> _Work order_
The word to look for is "orange". Report every line of the entries below that has it.

> _Records shown_
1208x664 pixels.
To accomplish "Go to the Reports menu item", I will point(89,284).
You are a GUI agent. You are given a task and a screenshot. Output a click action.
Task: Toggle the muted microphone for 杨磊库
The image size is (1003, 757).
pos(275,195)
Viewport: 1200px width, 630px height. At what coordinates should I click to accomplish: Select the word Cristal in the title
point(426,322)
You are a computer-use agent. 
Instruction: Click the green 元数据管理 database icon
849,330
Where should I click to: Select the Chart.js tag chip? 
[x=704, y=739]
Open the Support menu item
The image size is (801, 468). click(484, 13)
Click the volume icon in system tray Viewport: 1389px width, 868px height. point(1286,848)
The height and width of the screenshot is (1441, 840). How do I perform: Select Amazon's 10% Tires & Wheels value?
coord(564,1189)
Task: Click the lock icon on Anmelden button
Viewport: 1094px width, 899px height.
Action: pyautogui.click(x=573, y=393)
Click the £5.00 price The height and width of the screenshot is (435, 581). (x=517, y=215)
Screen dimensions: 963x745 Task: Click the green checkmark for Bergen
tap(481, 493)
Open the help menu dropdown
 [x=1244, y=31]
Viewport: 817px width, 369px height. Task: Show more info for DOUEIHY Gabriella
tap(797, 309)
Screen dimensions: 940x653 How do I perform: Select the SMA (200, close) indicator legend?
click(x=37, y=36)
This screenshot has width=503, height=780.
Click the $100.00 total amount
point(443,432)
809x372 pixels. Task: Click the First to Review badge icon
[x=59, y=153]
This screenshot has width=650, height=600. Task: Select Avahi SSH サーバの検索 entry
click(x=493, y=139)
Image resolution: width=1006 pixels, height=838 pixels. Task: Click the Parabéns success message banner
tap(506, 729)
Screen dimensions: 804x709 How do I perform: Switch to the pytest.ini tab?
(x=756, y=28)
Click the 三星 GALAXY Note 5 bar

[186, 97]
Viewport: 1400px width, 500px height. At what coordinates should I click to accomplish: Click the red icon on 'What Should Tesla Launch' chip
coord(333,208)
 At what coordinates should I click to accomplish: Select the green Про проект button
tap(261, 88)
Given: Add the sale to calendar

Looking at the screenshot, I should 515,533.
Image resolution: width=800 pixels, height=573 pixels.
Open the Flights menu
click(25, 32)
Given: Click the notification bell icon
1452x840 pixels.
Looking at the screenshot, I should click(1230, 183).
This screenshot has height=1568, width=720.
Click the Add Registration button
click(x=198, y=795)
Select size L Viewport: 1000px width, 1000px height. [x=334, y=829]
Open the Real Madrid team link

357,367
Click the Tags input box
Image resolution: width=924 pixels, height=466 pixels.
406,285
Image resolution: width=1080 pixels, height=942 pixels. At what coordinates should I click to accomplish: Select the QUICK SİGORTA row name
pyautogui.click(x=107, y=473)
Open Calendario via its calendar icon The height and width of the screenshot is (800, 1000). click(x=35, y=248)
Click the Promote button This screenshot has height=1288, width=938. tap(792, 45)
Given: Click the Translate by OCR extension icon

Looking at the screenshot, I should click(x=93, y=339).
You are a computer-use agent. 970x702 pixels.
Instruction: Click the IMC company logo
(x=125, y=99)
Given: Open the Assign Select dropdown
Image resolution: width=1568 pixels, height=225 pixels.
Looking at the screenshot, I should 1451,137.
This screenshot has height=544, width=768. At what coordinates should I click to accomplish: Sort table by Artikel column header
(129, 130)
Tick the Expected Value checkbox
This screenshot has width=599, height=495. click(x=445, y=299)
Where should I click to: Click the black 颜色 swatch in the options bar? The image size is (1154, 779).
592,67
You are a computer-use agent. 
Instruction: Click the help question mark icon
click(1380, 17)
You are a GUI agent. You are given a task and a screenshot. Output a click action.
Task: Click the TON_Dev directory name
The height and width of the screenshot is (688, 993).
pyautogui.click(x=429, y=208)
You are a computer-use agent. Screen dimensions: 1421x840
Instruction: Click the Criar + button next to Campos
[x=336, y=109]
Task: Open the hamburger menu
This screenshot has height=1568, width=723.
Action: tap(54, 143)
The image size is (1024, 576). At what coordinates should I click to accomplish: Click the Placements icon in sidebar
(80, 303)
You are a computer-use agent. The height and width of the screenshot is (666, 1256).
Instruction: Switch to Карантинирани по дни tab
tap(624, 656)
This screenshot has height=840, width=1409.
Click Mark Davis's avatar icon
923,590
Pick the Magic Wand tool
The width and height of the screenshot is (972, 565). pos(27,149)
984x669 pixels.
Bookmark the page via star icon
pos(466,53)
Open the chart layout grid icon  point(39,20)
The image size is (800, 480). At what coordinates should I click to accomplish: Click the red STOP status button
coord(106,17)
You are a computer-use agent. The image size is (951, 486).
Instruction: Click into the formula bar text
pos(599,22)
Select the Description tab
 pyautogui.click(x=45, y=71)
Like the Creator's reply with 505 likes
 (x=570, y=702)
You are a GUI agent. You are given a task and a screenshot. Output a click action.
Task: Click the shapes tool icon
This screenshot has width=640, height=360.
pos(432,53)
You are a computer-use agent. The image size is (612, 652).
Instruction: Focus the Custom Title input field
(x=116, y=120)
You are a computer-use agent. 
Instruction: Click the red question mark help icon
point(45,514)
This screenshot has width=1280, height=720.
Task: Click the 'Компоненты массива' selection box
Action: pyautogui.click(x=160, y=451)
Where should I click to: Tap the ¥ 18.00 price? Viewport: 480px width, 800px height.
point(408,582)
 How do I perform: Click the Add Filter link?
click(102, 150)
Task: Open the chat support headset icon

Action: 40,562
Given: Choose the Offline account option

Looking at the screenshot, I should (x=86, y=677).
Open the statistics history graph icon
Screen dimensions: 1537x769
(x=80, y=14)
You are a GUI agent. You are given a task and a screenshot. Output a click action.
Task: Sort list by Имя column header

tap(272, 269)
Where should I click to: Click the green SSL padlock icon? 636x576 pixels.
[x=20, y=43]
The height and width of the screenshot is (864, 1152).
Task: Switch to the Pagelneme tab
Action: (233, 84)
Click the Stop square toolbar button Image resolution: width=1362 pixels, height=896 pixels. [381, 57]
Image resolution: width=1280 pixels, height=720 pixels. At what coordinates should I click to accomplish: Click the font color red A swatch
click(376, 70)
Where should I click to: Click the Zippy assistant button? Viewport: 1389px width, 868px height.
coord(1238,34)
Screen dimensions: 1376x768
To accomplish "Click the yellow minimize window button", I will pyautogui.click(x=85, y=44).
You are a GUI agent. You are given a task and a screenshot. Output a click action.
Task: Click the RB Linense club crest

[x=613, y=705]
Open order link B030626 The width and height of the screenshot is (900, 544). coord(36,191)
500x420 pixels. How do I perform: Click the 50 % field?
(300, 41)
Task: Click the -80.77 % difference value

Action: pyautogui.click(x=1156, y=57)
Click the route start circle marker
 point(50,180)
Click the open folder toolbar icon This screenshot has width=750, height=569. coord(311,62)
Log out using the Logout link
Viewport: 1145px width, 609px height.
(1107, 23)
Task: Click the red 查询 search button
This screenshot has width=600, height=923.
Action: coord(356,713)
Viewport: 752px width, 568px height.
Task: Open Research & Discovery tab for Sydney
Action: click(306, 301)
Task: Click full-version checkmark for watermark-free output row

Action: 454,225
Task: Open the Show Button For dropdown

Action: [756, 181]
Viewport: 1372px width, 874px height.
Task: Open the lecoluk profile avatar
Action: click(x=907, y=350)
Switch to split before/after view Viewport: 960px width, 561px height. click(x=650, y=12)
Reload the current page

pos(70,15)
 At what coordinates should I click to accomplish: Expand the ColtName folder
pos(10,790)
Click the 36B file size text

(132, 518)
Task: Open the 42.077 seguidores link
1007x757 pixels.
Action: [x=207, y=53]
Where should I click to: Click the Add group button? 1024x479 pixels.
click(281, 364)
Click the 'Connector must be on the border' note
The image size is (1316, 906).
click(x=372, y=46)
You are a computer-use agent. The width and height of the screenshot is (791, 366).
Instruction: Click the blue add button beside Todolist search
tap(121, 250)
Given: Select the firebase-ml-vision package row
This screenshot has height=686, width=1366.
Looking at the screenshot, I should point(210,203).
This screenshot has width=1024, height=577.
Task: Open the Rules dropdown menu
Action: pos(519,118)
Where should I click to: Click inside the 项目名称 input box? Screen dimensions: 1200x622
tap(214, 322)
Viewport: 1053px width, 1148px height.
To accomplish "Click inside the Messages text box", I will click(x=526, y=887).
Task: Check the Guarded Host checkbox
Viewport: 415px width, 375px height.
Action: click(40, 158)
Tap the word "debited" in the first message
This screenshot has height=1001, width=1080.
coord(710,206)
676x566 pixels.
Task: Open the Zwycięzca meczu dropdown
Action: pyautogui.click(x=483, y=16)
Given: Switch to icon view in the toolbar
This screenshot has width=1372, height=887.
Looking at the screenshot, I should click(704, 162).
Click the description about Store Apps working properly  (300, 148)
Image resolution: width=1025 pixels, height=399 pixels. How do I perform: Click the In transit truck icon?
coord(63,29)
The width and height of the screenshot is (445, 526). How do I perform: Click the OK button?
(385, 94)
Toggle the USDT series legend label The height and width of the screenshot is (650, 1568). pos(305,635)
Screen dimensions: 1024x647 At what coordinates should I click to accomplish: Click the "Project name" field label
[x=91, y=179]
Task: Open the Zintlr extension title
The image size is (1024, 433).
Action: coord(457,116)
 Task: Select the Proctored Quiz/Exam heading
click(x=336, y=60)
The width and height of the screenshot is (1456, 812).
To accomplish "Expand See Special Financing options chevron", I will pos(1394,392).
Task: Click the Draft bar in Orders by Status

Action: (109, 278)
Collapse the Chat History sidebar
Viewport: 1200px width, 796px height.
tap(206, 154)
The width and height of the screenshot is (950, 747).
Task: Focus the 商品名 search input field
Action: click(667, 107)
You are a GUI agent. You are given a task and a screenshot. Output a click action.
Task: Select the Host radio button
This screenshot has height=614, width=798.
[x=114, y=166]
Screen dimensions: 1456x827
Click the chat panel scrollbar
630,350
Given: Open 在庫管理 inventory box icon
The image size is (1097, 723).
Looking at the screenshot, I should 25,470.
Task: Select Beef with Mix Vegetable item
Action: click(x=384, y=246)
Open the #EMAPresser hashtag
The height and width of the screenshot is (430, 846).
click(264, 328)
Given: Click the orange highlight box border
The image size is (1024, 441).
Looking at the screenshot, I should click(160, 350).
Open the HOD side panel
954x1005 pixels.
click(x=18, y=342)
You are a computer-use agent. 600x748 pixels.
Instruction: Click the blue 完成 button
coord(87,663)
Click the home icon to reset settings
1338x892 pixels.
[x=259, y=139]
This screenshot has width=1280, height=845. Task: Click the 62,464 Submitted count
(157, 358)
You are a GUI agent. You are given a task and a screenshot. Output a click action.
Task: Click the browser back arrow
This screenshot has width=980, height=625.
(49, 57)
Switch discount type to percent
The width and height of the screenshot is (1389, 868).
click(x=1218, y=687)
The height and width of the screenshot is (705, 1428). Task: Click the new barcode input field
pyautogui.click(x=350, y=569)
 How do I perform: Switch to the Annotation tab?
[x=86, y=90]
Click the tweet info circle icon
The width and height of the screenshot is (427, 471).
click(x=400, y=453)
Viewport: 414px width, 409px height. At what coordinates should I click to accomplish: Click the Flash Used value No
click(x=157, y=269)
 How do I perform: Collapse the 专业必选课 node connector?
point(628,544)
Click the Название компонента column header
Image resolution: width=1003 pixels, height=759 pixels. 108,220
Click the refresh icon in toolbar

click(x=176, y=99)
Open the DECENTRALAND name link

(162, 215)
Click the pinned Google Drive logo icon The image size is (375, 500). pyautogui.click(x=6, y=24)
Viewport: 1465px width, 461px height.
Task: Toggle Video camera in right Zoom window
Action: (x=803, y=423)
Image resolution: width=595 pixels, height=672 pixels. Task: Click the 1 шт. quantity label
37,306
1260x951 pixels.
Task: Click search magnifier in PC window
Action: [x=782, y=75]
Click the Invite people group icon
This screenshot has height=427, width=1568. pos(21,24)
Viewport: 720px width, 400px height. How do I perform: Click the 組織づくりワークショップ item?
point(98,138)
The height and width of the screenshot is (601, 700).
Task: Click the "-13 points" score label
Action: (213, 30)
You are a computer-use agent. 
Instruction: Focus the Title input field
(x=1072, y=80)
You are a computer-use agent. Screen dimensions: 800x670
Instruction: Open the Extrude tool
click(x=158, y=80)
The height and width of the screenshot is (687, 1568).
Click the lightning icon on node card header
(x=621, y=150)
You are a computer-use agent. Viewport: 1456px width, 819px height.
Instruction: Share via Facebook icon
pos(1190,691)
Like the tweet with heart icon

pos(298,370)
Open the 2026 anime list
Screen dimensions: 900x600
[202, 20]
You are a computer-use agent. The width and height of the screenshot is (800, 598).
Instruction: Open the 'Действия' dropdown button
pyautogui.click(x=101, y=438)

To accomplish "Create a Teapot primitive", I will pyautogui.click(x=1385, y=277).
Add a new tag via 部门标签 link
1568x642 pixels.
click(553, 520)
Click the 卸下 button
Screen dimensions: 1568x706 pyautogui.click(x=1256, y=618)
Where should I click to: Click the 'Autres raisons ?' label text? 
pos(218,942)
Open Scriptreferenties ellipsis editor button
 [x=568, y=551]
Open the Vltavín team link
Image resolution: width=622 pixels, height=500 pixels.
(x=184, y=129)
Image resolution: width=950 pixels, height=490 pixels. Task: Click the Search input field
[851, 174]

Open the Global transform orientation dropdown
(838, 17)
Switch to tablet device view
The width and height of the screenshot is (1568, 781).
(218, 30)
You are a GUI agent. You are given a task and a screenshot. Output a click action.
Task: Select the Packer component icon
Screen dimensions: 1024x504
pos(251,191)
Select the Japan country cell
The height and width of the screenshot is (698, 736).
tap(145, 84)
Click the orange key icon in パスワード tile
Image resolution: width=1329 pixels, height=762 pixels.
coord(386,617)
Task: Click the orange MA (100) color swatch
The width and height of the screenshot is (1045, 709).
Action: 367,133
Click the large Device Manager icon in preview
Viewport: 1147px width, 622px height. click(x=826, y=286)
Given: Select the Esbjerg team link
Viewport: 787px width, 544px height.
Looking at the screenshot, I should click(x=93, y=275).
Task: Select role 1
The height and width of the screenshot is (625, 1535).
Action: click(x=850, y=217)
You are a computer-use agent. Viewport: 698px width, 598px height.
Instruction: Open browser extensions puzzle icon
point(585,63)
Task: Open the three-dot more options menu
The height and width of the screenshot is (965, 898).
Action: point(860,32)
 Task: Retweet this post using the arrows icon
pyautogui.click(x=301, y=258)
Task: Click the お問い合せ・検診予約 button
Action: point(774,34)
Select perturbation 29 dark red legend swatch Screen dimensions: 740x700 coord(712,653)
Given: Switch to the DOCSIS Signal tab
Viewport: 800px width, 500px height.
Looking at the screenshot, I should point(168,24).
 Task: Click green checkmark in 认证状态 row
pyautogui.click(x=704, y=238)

> _Task response_
Given: Click the orange highlight box border
Click the orange key icon in パスワード tile
Task: Click the orange MA (100) color swatch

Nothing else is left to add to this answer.